Chiedo scusa ma su una questione del genere far presentare da terzi una interrogazione anziché fare una battaglia in prima persona, è proprio un tentativo miserevole di salvare la faccia. Mi chiedo come fa Speranza a parlare in ogni convegno di diritto alla salute, di universalismo, di sanità pubblica, senza smarcarsi dal contro riformismo della lega e del PD?

Anche se la domanda vera dovrebbe essere un’altra: come fanno tutti coloro che invitano Speranza ai loro congressi e che si sono pronunciati contro il regionalismo differenziato a farsi prendere così per i fondelli da Speranza. Ma forse per gli opportunisti cioè per chi è abituato a baciare basso la dignità non è più un valore.

 

La sentenza del Consiglio di Stato

Questa sentenza ha dato ragione a chi, come me, ha sostenuto nei suoi articoli precedenti (QS 13 giugno 2022) che nel PNRR vi sono oggettivamente scelte politiche apertamente deregolatorie cioè volte a ridiscutere arbitrariamente certe norme dello Stato e apertamente contro-riformatrici.

Il punto messo ben a fuoco da alcuni (Pizza ad esempio QS 30 giugno 2022) e del tutto ignorato e camuffato da altri (Maffei 1 luglio 2022) non è il merito tecnico dei provvedimenti quindi non è se sia opportuno o no fare certe cose ma è:

– se le cose che si vuole fare sono previste dagli ordinamenti disponibili o no

– se nel caso non lo fossero quale metodo “democratico” servirebbe per decidere come cambiare le regole.
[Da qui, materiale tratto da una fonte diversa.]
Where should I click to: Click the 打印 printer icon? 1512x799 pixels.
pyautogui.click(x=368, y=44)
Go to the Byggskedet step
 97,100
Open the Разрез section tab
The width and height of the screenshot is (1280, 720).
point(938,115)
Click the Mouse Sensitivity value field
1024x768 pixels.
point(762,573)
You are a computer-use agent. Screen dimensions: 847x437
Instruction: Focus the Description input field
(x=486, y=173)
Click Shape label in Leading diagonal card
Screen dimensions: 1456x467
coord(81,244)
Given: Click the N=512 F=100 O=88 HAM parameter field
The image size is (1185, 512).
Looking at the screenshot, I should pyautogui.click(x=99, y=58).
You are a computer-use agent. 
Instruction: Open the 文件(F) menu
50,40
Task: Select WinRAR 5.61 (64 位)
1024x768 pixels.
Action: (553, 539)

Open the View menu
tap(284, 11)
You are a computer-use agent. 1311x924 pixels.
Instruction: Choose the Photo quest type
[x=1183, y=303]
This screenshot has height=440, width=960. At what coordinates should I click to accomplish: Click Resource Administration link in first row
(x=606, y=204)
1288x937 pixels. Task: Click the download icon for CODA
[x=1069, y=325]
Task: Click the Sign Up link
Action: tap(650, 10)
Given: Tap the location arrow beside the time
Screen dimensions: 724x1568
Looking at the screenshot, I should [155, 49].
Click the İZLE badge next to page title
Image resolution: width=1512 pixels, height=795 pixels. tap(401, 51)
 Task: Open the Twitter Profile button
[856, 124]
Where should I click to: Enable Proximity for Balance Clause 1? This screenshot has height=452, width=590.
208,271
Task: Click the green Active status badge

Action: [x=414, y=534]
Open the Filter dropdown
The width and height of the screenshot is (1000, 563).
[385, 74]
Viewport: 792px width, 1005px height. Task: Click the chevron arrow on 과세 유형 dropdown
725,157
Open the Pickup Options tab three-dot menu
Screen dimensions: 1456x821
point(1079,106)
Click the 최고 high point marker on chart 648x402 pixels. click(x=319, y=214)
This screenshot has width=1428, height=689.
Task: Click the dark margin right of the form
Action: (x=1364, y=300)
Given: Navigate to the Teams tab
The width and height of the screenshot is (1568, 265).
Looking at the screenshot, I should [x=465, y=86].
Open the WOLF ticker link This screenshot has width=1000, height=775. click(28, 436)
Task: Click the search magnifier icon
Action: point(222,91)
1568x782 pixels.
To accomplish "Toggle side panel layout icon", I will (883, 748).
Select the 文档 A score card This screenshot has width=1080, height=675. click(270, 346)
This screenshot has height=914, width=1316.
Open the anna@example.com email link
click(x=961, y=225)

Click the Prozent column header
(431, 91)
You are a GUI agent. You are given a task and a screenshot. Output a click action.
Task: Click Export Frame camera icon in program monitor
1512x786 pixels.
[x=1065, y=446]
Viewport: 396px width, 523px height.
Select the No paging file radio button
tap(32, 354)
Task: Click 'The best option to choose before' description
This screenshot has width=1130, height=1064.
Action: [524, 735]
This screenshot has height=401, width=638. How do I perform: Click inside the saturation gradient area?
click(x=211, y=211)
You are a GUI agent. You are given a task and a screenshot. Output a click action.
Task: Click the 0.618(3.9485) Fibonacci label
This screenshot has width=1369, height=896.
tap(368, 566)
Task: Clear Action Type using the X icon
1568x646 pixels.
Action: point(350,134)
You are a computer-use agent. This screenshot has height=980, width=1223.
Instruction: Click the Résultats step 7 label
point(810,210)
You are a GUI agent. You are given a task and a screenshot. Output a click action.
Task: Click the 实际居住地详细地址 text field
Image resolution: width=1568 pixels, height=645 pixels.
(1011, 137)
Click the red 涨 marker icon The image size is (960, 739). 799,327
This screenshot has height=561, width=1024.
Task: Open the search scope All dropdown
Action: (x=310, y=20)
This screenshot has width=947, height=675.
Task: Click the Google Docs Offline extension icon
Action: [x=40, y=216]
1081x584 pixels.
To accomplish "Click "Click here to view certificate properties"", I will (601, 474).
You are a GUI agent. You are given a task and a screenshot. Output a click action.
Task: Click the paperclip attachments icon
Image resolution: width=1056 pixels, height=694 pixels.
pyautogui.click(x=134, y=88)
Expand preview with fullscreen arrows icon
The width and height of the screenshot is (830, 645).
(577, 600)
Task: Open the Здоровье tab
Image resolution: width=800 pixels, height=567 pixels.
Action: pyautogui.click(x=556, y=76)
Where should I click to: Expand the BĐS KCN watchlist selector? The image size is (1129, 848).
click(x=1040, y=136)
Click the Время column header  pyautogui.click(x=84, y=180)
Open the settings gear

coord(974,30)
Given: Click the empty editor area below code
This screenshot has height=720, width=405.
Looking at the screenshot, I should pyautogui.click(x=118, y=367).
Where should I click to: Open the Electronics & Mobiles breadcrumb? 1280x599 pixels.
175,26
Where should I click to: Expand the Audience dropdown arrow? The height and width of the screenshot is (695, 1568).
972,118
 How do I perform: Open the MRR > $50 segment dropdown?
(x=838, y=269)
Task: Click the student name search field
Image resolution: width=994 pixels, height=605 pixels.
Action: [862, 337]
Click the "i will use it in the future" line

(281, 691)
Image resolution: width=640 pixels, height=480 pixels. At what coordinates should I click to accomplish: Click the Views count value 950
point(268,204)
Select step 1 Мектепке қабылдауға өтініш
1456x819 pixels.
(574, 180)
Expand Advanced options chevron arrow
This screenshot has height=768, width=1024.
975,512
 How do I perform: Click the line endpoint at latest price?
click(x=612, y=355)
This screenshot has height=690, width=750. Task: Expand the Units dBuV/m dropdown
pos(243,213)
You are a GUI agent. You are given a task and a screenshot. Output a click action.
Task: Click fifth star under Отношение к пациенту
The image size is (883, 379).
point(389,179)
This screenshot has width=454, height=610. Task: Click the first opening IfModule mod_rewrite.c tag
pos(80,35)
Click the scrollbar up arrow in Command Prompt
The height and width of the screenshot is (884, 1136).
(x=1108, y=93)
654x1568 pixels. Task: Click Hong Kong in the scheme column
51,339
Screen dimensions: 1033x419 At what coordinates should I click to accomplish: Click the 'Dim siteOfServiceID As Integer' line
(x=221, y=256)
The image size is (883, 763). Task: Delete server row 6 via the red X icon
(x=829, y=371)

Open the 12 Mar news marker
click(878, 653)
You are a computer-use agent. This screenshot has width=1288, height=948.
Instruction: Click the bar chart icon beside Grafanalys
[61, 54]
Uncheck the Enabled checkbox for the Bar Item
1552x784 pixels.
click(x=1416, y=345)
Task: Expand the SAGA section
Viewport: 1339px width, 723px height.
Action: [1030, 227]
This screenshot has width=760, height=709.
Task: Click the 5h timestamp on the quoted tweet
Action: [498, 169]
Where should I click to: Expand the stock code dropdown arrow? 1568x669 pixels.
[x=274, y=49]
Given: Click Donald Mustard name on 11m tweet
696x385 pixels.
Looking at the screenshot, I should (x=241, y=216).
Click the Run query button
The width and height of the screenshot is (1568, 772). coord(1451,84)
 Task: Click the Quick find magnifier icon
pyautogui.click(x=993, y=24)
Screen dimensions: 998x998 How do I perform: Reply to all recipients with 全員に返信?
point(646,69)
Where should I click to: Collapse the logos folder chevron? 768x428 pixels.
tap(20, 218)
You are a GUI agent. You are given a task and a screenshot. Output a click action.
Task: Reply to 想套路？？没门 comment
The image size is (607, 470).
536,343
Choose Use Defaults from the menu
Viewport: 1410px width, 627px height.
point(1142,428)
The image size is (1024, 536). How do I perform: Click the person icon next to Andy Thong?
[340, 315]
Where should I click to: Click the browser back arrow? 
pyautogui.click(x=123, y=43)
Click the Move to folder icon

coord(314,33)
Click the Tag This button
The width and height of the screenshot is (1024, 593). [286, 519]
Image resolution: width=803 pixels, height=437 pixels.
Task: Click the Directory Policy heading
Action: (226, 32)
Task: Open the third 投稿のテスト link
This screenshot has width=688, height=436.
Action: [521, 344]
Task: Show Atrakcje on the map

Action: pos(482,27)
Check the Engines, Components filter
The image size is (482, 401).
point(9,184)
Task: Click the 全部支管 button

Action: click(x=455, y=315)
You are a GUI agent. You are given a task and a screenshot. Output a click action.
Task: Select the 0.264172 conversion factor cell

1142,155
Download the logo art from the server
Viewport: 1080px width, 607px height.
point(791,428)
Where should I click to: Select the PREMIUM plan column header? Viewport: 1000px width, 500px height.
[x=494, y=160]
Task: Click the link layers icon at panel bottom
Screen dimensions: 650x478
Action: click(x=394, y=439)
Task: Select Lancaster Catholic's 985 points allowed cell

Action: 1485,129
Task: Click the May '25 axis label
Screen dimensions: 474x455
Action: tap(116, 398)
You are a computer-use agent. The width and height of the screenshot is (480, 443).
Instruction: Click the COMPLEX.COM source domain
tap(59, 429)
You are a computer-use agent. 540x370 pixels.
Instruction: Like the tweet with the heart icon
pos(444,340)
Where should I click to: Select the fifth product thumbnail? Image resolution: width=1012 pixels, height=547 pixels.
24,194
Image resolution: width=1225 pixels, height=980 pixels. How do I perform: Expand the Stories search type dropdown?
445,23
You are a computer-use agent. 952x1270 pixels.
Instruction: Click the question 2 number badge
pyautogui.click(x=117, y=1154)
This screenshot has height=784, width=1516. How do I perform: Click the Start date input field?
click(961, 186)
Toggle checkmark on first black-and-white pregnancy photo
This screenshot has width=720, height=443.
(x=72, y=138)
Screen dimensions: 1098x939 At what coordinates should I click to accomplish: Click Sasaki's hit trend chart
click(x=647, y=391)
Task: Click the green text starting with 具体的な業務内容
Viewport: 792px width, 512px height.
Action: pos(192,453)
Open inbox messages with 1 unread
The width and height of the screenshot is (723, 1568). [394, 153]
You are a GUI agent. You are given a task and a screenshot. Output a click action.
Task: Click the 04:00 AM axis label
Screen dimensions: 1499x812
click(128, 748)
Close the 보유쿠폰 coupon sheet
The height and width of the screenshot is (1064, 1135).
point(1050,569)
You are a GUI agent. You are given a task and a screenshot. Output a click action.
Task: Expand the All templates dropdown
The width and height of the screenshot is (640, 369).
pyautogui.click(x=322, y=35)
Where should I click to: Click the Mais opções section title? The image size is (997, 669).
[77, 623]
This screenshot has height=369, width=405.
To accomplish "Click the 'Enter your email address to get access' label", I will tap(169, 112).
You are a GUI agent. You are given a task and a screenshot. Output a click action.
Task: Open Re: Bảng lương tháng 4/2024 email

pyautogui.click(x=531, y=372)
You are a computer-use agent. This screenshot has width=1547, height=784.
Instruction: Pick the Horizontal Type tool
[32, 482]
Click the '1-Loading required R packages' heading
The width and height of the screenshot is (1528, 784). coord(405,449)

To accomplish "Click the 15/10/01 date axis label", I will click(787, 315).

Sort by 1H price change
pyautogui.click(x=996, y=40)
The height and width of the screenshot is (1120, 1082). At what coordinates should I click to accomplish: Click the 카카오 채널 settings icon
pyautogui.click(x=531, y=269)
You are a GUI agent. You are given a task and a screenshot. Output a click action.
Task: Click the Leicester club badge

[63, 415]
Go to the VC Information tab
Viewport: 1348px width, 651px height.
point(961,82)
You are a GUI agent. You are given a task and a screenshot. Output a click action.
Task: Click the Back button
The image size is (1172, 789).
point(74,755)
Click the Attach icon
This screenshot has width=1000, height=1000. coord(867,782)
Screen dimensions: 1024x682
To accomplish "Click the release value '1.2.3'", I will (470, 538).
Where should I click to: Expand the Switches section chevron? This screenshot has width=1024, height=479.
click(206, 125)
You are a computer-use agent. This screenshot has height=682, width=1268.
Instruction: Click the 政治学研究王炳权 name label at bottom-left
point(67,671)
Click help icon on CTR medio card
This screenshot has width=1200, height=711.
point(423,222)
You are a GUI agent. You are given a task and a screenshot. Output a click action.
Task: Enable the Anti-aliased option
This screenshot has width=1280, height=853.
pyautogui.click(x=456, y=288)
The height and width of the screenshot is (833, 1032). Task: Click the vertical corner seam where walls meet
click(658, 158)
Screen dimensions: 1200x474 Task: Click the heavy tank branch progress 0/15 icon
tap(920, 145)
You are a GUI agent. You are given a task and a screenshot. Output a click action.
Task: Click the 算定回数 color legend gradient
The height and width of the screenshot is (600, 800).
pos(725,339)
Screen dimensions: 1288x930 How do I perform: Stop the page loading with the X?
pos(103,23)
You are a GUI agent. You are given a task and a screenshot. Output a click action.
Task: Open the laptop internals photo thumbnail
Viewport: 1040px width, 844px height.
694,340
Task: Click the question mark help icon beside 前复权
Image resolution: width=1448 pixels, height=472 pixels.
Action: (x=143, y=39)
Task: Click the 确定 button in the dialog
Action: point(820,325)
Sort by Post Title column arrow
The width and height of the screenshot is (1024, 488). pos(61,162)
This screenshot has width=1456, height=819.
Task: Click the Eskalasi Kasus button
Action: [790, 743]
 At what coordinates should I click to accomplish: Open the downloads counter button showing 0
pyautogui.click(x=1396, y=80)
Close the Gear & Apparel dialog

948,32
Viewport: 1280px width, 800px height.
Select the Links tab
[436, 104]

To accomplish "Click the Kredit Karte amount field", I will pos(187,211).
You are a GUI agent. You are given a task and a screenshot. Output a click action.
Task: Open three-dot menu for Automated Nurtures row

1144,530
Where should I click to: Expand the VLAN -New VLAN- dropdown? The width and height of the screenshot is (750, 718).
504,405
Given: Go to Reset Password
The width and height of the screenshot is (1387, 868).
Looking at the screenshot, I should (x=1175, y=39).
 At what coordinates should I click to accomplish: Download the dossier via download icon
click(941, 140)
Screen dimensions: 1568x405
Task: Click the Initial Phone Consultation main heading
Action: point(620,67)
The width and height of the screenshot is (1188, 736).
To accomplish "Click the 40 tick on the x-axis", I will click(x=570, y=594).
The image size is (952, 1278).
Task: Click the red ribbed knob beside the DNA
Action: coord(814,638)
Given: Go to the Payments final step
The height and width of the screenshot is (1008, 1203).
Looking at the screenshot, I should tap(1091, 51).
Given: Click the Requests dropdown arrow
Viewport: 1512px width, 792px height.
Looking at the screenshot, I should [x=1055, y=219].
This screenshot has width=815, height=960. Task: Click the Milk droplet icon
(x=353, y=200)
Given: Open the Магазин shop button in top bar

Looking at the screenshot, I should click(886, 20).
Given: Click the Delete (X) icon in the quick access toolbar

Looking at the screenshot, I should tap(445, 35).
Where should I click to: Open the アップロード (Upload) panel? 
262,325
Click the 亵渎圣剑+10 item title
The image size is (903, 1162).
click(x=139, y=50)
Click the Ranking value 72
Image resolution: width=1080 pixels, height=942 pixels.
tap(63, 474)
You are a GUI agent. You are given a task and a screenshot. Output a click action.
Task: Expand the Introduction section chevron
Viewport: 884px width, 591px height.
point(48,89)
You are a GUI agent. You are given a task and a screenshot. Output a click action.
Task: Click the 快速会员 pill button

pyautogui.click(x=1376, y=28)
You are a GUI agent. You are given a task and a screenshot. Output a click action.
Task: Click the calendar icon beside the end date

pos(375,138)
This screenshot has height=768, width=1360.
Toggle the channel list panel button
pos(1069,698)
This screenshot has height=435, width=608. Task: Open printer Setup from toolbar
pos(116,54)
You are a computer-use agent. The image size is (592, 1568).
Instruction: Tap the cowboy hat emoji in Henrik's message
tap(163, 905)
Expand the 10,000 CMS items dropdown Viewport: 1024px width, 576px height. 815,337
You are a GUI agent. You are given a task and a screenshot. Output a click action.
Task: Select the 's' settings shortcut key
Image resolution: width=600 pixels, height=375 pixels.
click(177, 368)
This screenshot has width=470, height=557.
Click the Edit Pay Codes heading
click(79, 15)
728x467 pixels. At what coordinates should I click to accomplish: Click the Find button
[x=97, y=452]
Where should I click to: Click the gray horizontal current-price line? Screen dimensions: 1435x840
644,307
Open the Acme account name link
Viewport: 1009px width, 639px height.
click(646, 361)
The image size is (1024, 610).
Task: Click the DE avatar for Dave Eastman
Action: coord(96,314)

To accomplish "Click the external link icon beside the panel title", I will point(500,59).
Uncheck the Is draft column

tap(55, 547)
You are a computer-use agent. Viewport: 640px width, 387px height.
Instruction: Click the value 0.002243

Carlo Pizza suppongo che avrà le sue opinioni nei confronti delle misure di Speranza ma elegantemente non dice di essere in disaccordo tout court con questi provvedimenti ma salutando positivamente la sentenza del consiglio di Stato dice un’altra cosa: che è in disaccordo con chi decide di cambiare le regole e praticare la deregulation fuori da un metodo democratico. Che a quanto pare è il metodo che al contrario difende sia Speranza che i suoi solerti apologeti come il nostro infaticabile Maffei. (Qs 1 luglio 2022)

 

La burocrazia non può decidere per la politica

Io in linea con G.C Pizza credo che le regole se serve si devono cambiare ma facendo bene attenzione a non delegare la burocrazia a fare il lavoro della politica. .

E’ del tutto evidente come si evince proprio dalla sentenza di cui stiamo parlando (altrimenti il Consiglio di Stato non si sarebbe scomodato) che certe misure tradiscono pregiudizi contro i medici e preferenze per altre professioni. Resta da capire se si possono cambiare le regole in sanità a suon di pregiudizi.

Ricordo che la sentenza del consiglio di Stato è intervenuta per redimere un conflitto di interessi e per chiarire ai deregolatori il quadro normativo di riferimento. Se Speranza avesse seguito correttamente il metodo democratico probabilmente non ci sarebbe stato nessun conflitto di interpretazione e quindi nessuna necessità di chiamare in ballo il consiglio di Stato.

 

Conclusioni

Quindi dai tre casi citati è come se il destino della sanità fosse quello ad andare incontro ad una sua radicale controriforma.

Ma se il destino non esiste e il problema non è la sfiga allora di che si tratta?

Incompetenza o cinismo? O tutte e due?